● Provided records
==*==
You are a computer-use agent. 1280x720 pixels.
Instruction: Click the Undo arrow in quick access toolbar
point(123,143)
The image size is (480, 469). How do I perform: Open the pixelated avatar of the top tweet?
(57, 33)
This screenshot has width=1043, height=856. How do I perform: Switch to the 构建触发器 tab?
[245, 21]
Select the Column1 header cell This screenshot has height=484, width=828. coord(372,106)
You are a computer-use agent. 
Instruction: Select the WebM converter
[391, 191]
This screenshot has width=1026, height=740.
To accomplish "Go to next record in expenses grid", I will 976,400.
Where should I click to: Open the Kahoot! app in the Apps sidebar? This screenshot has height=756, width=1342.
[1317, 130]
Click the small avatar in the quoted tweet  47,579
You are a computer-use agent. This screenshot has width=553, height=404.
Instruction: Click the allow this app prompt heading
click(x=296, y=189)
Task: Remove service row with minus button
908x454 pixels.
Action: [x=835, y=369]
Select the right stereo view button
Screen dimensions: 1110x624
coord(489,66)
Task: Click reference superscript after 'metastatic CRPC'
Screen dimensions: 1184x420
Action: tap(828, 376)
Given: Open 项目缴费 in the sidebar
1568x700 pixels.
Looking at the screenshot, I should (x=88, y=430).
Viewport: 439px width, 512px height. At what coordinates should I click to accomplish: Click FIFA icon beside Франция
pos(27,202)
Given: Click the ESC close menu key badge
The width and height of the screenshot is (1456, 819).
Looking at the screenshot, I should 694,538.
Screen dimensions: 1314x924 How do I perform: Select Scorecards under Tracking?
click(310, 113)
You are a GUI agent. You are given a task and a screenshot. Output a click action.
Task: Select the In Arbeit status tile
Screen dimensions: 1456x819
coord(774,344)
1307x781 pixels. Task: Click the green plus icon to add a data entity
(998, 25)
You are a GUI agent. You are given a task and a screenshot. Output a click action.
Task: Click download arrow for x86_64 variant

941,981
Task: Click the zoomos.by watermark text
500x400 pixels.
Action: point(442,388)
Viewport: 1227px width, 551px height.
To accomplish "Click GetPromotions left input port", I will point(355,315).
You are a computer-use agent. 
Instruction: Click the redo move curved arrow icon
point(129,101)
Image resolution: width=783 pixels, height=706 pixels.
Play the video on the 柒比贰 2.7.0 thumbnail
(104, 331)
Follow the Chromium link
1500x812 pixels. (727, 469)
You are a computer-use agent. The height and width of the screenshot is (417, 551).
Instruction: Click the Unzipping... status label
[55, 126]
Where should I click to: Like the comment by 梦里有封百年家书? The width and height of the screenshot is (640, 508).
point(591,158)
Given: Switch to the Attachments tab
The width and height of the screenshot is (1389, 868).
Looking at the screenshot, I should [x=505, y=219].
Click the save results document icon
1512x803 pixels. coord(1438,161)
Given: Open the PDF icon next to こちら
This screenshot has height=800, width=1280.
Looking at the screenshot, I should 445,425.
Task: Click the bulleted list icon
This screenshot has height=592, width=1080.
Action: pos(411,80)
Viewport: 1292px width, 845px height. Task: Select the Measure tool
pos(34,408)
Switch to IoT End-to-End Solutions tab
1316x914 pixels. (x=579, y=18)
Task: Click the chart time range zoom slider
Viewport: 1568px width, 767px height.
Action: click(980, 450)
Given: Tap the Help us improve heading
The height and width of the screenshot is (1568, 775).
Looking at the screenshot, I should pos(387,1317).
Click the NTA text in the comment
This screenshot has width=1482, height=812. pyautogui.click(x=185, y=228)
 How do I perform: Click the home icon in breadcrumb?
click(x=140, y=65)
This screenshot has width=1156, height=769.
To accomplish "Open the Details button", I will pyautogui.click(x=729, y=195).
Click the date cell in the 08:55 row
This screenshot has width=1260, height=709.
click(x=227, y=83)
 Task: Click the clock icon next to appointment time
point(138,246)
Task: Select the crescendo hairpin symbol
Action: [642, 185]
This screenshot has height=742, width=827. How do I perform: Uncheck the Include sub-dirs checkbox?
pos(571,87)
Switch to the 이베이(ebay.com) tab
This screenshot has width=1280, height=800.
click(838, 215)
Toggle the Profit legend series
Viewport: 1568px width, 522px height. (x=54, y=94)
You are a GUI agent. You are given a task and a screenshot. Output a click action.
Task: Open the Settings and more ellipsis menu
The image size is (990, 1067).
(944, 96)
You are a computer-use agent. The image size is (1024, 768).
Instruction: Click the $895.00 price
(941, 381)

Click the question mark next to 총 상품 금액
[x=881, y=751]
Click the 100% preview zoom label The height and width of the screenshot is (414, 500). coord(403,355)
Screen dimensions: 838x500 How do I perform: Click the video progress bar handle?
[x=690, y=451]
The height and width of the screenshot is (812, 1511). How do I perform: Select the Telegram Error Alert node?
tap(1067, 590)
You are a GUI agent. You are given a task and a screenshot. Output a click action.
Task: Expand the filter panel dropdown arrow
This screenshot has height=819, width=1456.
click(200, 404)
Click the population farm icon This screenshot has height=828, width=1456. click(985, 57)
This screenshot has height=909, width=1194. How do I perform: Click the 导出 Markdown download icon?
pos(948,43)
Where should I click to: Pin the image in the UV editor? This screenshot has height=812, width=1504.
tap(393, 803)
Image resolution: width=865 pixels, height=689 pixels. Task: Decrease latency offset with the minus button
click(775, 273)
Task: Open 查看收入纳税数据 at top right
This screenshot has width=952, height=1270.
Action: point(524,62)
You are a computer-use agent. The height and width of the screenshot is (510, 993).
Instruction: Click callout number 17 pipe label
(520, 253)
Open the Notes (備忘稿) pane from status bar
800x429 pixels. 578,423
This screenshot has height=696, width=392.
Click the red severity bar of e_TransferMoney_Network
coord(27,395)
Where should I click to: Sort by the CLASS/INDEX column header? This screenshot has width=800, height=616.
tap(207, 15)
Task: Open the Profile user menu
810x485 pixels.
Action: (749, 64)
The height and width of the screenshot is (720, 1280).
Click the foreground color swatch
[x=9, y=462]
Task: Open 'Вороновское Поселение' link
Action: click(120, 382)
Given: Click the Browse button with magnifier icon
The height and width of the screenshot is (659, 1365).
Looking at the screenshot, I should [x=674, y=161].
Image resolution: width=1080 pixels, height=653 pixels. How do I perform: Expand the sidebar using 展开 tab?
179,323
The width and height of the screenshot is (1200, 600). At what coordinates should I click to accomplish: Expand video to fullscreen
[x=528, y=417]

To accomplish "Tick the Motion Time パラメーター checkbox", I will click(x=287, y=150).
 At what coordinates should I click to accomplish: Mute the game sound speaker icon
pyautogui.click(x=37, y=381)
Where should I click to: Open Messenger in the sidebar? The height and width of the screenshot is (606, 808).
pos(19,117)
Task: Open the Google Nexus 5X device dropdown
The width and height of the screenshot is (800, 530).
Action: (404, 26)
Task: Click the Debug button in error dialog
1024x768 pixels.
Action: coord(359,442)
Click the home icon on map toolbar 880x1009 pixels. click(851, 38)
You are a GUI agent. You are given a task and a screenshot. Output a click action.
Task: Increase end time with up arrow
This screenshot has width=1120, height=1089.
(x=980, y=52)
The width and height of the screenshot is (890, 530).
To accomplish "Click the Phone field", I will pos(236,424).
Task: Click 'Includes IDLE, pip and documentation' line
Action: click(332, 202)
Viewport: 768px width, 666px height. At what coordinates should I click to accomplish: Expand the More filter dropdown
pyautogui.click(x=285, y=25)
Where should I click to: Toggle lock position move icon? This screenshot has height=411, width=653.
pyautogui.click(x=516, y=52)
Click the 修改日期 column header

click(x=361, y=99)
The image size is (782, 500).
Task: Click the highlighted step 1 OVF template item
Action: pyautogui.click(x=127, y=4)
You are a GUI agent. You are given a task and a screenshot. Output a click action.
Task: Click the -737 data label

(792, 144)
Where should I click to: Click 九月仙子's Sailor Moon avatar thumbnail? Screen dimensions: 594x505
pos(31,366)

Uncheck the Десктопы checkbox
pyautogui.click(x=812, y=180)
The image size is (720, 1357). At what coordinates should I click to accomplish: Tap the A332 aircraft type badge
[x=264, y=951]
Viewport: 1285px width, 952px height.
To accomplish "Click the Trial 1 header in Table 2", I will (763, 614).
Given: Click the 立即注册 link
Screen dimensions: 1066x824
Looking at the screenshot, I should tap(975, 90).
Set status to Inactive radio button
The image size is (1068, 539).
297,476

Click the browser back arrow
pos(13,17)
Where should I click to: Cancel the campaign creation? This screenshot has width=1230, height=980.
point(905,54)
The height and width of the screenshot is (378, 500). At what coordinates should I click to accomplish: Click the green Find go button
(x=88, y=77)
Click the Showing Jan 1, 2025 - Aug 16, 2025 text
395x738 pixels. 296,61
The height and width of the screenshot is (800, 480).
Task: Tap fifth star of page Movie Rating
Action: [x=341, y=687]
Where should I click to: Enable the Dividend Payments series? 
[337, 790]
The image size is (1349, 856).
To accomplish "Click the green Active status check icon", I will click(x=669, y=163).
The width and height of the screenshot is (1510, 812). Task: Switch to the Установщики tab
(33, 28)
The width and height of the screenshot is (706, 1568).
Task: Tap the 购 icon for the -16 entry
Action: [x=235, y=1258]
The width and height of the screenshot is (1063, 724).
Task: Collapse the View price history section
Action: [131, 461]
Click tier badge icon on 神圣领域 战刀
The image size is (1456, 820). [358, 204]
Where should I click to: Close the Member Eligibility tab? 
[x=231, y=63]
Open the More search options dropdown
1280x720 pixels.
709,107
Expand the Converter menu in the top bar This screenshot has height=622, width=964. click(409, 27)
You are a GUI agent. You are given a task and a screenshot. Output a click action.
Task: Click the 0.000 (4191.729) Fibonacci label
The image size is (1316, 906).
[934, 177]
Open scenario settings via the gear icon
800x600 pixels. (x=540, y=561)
==*==
● Instructions to follow
Find the word "menu" in the records and pull out each line that has it.

● Problem solution
Given: Click the ESC close menu key badge
Task: Open the Settings and more ellipsis menu
Task: Open the Profile user menu
Expand the Converter menu in the top bar This screenshot has height=622, width=964. click(409, 27)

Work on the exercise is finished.